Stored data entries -
----------
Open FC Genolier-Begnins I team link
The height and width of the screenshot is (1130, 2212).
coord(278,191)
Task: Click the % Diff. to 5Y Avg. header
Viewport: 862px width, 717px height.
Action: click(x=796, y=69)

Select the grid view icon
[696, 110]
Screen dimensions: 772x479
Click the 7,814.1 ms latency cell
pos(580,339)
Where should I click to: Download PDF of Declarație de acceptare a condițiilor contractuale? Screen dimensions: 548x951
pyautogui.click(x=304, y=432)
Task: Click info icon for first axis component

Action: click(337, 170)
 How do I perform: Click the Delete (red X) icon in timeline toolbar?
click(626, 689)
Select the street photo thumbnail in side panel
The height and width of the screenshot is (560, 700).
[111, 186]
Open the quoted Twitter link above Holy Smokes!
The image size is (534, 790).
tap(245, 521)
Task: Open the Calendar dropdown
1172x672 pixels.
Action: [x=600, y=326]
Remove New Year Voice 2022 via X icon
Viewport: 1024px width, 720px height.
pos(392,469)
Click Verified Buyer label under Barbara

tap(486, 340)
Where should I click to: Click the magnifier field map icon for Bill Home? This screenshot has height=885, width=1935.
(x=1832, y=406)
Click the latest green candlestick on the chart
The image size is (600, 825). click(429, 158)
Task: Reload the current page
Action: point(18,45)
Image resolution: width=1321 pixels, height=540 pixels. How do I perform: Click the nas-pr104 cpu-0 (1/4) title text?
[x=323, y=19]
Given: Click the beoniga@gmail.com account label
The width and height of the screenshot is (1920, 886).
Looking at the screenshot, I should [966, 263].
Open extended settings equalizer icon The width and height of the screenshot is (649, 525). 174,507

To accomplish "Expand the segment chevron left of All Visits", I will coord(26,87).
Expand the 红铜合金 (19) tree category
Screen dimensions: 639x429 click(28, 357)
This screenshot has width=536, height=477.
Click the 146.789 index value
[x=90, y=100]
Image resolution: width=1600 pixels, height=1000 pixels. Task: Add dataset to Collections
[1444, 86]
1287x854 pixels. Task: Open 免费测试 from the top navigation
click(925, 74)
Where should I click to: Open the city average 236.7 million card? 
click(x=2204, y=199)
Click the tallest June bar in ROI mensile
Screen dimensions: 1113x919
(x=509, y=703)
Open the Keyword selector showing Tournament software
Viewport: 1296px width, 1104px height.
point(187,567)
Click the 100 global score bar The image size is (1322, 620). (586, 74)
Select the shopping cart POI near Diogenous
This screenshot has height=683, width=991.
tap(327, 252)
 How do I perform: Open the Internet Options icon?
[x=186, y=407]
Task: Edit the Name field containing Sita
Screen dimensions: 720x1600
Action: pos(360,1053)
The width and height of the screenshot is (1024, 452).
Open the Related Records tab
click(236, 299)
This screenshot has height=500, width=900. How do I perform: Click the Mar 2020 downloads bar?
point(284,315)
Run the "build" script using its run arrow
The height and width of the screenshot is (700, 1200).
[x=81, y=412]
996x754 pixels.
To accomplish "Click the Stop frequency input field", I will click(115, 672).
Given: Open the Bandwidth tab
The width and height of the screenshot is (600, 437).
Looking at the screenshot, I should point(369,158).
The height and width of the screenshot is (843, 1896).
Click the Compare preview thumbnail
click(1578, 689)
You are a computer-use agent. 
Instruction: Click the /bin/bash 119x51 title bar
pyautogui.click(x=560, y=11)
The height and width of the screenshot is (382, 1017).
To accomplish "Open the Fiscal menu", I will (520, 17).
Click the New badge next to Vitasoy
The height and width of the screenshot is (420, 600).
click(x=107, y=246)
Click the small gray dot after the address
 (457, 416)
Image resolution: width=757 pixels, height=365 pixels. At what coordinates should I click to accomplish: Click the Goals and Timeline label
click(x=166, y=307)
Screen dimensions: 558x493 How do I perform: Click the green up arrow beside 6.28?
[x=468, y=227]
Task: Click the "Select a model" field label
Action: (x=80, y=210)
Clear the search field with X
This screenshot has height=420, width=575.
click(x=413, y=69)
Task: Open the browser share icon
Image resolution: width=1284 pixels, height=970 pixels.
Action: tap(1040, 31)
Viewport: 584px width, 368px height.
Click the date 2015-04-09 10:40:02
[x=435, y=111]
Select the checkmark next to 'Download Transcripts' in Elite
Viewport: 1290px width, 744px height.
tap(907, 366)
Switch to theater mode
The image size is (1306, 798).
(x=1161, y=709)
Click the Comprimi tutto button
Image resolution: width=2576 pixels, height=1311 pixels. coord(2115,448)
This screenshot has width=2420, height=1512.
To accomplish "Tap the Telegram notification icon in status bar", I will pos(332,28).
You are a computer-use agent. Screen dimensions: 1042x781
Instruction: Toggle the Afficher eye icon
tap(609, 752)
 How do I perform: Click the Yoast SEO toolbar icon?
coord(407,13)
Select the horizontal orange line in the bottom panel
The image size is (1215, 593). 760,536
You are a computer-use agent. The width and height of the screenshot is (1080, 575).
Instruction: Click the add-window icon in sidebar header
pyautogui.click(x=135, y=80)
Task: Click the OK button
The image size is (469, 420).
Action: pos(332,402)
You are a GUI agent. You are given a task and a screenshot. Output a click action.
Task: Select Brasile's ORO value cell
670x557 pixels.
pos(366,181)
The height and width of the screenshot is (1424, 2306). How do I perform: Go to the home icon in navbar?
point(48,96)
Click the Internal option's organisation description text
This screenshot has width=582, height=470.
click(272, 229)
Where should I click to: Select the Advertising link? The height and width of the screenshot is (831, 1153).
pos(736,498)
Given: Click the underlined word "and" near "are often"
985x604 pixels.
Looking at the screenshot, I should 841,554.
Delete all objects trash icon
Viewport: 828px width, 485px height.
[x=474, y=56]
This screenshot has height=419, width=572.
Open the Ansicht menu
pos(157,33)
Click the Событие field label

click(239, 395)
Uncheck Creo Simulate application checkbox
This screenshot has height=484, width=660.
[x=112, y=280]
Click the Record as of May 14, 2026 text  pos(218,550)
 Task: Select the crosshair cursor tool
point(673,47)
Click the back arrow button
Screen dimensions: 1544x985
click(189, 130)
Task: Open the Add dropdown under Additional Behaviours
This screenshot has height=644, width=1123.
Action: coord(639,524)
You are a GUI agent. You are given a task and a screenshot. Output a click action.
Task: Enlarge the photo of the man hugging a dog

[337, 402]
----------
Please give the records again exactly as they are.

Open FC Genolier-Begnins I team link
The height and width of the screenshot is (1130, 2212).
coord(278,191)
Task: Click the % Diff. to 5Y Avg. header
Viewport: 862px width, 717px height.
Action: click(x=796, y=69)

Select the grid view icon
[696, 110]
Screen dimensions: 772x479
Click the 7,814.1 ms latency cell
pos(580,339)
Where should I click to: Download PDF of Declarație de acceptare a condițiilor contractuale? Screen dimensions: 548x951
pyautogui.click(x=304, y=432)
Task: Click info icon for first axis component

Action: click(337, 170)
 How do I perform: Click the Delete (red X) icon in timeline toolbar?
click(626, 689)
Select the street photo thumbnail in side panel
The height and width of the screenshot is (560, 700).
[111, 186]
Open the quoted Twitter link above Holy Smokes!
The image size is (534, 790).
tap(245, 521)
Task: Open the Calendar dropdown
1172x672 pixels.
Action: [x=600, y=326]
Remove New Year Voice 2022 via X icon
Viewport: 1024px width, 720px height.
pos(392,469)
Click Verified Buyer label under Barbara

tap(486, 340)
Where should I click to: Click the magnifier field map icon for Bill Home? This screenshot has height=885, width=1935.
(x=1832, y=406)
Click the latest green candlestick on the chart
The image size is (600, 825). click(429, 158)
Task: Reload the current page
Action: point(18,45)
Image resolution: width=1321 pixels, height=540 pixels. How do I perform: Click the nas-pr104 cpu-0 (1/4) title text?
[x=323, y=19]
Given: Click the beoniga@gmail.com account label
The width and height of the screenshot is (1920, 886).
Looking at the screenshot, I should [966, 263].
Open extended settings equalizer icon The width and height of the screenshot is (649, 525). 174,507

To accomplish "Expand the segment chevron left of All Visits", I will coord(26,87).
Expand the 红铜合金 (19) tree category
Screen dimensions: 639x429 click(28, 357)
This screenshot has width=536, height=477.
Click the 146.789 index value
[x=90, y=100]
Image resolution: width=1600 pixels, height=1000 pixels. Task: Add dataset to Collections
[1444, 86]
1287x854 pixels. Task: Open 免费测试 from the top navigation
click(925, 74)
Where should I click to: Open the city average 236.7 million card? 
click(x=2204, y=199)
Click the tallest June bar in ROI mensile
Screen dimensions: 1113x919
(x=509, y=703)
Open the Keyword selector showing Tournament software
Viewport: 1296px width, 1104px height.
point(187,567)
Click the 100 global score bar The image size is (1322, 620). (586, 74)
Select the shopping cart POI near Diogenous
This screenshot has height=683, width=991.
tap(327, 252)
 How do I perform: Open the Internet Options icon?
[x=186, y=407]
Task: Edit the Name field containing Sita
Screen dimensions: 720x1600
Action: pos(360,1053)
The width and height of the screenshot is (1024, 452).
Open the Related Records tab
click(236, 299)
This screenshot has height=500, width=900. How do I perform: Click the Mar 2020 downloads bar?
point(284,315)
Run the "build" script using its run arrow
The height and width of the screenshot is (700, 1200).
[x=81, y=412]
996x754 pixels.
To accomplish "Click the Stop frequency input field", I will click(115, 672).
Given: Open the Bandwidth tab
The width and height of the screenshot is (600, 437).
Looking at the screenshot, I should point(369,158).
The height and width of the screenshot is (843, 1896).
Click the Compare preview thumbnail
click(1578, 689)
You are a computer-use agent. 
Instruction: Click the /bin/bash 119x51 title bar
pyautogui.click(x=560, y=11)
The height and width of the screenshot is (382, 1017).
To accomplish "Open the Fiscal menu", I will (520, 17).
Click the New badge next to Vitasoy
The height and width of the screenshot is (420, 600).
click(x=107, y=246)
Click the small gray dot after the address
 (457, 416)
Image resolution: width=757 pixels, height=365 pixels. At what coordinates should I click to accomplish: Click the Goals and Timeline label
click(x=166, y=307)
Screen dimensions: 558x493 How do I perform: Click the green up arrow beside 6.28?
[x=468, y=227]
Task: Click the "Select a model" field label
Action: (x=80, y=210)
Clear the search field with X
This screenshot has height=420, width=575.
click(x=413, y=69)
Task: Open the browser share icon
Image resolution: width=1284 pixels, height=970 pixels.
Action: tap(1040, 31)
Viewport: 584px width, 368px height.
Click the date 2015-04-09 10:40:02
[x=435, y=111]
Select the checkmark next to 'Download Transcripts' in Elite
Viewport: 1290px width, 744px height.
tap(907, 366)
Switch to theater mode
The image size is (1306, 798).
(x=1161, y=709)
Click the Comprimi tutto button
Image resolution: width=2576 pixels, height=1311 pixels. coord(2115,448)
This screenshot has width=2420, height=1512.
To accomplish "Tap the Telegram notification icon in status bar", I will pos(332,28).
You are a computer-use agent. Screen dimensions: 1042x781
Instruction: Toggle the Afficher eye icon
tap(609, 752)
 How do I perform: Click the Yoast SEO toolbar icon?
coord(407,13)
Select the horizontal orange line in the bottom panel
The image size is (1215, 593). 760,536
You are a computer-use agent. The width and height of the screenshot is (1080, 575).
Instruction: Click the add-window icon in sidebar header
pyautogui.click(x=135, y=80)
Task: Click the OK button
The image size is (469, 420).
Action: pos(332,402)
You are a GUI agent. You are given a task and a screenshot. Output a click action.
Task: Select Brasile's ORO value cell
670x557 pixels.
pos(366,181)
The height and width of the screenshot is (1424, 2306). How do I perform: Go to the home icon in navbar?
point(48,96)
Click the Internal option's organisation description text
This screenshot has width=582, height=470.
click(272, 229)
Where should I click to: Select the Advertising link? The height and width of the screenshot is (831, 1153).
pos(736,498)
Given: Click the underlined word "and" near "are often"
985x604 pixels.
Looking at the screenshot, I should 841,554.
Delete all objects trash icon
Viewport: 828px width, 485px height.
[x=474, y=56]
This screenshot has height=419, width=572.
Open the Ansicht menu
pos(157,33)
Click the Событие field label

click(239, 395)
Uncheck Creo Simulate application checkbox
This screenshot has height=484, width=660.
[x=112, y=280]
Click the Record as of May 14, 2026 text  pos(218,550)
 Task: Select the crosshair cursor tool
point(673,47)
Click the back arrow button
Screen dimensions: 1544x985
click(189, 130)
Task: Open the Add dropdown under Additional Behaviours
This screenshot has height=644, width=1123.
Action: coord(639,524)
You are a GUI agent. You are given a task and a screenshot. Output a click action.
Task: Enlarge the photo of the man hugging a dog

[337, 402]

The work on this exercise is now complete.